-- Opening Marker --

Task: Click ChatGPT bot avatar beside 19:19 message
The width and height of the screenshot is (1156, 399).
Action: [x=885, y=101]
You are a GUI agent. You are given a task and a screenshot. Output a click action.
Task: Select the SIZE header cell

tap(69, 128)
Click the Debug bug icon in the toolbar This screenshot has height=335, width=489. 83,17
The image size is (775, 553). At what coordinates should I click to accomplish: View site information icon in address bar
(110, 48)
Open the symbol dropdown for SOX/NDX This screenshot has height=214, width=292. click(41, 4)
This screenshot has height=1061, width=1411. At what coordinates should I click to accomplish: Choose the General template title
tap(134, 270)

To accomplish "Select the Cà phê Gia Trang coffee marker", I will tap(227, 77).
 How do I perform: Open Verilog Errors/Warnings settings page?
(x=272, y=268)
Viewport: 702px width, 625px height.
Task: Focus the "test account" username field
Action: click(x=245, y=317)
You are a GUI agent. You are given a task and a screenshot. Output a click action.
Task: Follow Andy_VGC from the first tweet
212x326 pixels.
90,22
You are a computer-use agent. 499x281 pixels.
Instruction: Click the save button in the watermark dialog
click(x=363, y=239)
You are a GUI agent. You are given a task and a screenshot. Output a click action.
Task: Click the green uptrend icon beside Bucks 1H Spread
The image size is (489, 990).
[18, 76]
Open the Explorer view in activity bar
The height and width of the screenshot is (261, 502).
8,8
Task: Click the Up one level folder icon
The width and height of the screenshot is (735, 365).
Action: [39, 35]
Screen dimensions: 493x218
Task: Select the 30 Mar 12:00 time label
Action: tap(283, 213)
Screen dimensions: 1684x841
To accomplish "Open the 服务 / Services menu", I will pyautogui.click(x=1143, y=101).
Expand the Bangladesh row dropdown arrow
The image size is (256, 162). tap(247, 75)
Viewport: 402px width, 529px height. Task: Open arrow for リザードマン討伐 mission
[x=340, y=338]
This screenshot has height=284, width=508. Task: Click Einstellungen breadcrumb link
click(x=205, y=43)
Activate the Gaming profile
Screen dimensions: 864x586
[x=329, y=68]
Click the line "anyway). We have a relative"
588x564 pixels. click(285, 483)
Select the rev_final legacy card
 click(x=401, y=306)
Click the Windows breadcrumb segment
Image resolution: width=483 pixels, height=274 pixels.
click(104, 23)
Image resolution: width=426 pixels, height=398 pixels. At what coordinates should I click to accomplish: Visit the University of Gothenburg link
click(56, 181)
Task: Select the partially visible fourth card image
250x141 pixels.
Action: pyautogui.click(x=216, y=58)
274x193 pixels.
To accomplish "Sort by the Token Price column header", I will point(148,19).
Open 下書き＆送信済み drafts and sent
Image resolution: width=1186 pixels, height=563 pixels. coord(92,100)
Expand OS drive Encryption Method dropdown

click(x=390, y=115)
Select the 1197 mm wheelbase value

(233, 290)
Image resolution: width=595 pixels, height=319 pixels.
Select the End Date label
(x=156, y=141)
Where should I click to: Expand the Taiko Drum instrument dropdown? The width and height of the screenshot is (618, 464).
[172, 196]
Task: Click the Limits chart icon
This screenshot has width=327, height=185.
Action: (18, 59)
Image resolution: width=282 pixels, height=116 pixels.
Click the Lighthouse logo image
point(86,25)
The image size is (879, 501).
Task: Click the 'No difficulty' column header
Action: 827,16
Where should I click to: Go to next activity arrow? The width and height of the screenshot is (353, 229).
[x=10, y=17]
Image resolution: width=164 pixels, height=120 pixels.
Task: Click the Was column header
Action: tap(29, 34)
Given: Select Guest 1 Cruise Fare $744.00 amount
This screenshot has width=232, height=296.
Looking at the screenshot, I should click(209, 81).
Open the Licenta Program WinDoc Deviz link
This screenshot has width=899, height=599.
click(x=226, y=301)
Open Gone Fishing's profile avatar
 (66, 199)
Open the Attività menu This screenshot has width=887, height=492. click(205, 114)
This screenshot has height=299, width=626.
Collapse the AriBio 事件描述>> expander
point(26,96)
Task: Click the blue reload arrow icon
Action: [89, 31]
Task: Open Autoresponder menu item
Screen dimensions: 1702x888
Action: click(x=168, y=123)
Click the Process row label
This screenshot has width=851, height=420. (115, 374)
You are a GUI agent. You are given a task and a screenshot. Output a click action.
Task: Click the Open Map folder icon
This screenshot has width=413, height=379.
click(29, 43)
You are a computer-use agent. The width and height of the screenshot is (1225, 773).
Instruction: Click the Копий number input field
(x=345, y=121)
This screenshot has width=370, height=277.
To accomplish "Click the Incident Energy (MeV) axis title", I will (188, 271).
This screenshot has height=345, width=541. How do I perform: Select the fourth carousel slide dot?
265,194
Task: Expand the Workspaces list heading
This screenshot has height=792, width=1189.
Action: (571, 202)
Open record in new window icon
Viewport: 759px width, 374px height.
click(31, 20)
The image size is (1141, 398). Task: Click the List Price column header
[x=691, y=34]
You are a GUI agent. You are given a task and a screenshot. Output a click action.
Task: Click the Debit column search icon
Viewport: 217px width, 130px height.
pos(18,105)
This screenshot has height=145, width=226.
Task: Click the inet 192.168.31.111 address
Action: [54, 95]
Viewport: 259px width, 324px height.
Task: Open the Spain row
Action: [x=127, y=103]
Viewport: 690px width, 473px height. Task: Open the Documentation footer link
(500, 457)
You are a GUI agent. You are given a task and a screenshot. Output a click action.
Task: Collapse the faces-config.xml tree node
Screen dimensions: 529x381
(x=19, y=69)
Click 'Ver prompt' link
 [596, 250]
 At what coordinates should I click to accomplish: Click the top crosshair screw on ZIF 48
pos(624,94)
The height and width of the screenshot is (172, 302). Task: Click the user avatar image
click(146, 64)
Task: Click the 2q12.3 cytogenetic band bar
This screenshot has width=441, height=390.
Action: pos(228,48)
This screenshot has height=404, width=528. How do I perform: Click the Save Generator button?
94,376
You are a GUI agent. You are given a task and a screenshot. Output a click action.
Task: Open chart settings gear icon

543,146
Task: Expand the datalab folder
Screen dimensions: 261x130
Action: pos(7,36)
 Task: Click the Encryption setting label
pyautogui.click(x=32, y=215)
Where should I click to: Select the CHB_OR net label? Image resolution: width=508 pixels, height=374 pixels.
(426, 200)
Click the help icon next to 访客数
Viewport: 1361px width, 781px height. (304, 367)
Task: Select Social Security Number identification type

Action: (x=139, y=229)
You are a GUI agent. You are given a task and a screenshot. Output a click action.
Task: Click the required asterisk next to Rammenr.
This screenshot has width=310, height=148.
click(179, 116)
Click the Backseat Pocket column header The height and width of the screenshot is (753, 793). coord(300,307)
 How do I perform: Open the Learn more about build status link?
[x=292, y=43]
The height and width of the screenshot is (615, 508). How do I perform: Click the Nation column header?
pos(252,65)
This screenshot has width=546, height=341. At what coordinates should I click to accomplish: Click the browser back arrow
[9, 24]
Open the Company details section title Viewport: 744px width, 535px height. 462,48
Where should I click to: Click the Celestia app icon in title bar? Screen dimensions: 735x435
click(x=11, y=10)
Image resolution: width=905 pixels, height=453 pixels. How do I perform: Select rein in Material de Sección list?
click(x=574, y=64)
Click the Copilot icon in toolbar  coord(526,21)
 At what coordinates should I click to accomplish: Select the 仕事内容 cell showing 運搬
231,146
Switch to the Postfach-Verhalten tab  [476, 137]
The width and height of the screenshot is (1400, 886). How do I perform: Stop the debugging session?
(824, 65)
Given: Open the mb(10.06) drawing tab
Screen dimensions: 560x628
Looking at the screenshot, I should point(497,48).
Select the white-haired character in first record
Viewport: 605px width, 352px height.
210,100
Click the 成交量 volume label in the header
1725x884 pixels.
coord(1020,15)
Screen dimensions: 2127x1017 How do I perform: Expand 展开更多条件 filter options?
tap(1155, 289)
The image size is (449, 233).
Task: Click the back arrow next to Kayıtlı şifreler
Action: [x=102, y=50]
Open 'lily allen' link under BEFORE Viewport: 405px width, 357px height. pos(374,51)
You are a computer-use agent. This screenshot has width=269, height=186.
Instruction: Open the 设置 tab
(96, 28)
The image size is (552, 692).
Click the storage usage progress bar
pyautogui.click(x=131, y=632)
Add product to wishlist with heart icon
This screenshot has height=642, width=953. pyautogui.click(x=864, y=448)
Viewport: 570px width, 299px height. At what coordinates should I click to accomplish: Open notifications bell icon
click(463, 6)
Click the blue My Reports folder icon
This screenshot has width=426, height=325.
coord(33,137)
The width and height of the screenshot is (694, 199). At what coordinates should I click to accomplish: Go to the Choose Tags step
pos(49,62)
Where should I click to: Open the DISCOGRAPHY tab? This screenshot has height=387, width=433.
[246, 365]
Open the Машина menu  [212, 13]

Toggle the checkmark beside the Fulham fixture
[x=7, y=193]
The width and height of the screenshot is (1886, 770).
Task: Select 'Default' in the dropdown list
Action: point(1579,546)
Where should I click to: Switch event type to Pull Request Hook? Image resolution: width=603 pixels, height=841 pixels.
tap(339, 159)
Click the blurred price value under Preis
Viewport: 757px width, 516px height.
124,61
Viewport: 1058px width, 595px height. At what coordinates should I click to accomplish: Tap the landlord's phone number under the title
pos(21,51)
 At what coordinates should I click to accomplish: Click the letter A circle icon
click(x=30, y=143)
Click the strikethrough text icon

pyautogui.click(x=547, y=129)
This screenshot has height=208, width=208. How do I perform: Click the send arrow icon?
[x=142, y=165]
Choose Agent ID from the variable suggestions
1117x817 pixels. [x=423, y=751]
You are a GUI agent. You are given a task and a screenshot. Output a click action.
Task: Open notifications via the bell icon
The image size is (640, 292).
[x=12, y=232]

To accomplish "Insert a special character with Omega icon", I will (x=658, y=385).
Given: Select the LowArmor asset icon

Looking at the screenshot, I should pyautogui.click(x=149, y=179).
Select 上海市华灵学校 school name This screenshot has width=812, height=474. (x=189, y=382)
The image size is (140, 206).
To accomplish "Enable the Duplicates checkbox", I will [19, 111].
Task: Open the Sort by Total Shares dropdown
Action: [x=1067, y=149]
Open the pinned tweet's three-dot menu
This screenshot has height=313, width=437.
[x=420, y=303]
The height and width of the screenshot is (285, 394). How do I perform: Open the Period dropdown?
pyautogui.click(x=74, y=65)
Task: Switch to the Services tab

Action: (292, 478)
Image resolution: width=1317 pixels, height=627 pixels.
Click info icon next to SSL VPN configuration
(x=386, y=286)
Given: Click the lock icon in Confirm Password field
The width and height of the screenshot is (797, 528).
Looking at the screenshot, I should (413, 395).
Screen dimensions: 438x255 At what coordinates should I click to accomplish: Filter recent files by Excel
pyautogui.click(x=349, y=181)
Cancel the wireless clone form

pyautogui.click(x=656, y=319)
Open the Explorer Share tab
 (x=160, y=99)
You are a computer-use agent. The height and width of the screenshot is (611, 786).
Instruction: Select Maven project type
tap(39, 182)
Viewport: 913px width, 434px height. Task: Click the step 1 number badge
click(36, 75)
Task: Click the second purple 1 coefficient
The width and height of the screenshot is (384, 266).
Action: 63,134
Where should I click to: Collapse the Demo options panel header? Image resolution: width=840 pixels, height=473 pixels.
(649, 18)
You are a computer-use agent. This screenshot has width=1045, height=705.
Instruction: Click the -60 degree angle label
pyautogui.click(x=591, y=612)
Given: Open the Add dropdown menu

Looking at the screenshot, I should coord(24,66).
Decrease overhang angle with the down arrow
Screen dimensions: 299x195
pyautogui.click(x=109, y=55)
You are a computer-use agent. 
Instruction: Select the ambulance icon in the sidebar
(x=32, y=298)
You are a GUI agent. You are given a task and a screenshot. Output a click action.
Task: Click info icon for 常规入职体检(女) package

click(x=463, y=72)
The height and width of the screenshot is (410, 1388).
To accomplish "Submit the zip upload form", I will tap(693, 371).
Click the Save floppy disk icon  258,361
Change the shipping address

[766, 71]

-- Closing Marker --

Required action: Using only the data above, copy out the lines that include the word "first".

Solution for this task:
Task: Follow Andy_VGC from the first tweet
Select the white-haired character in first record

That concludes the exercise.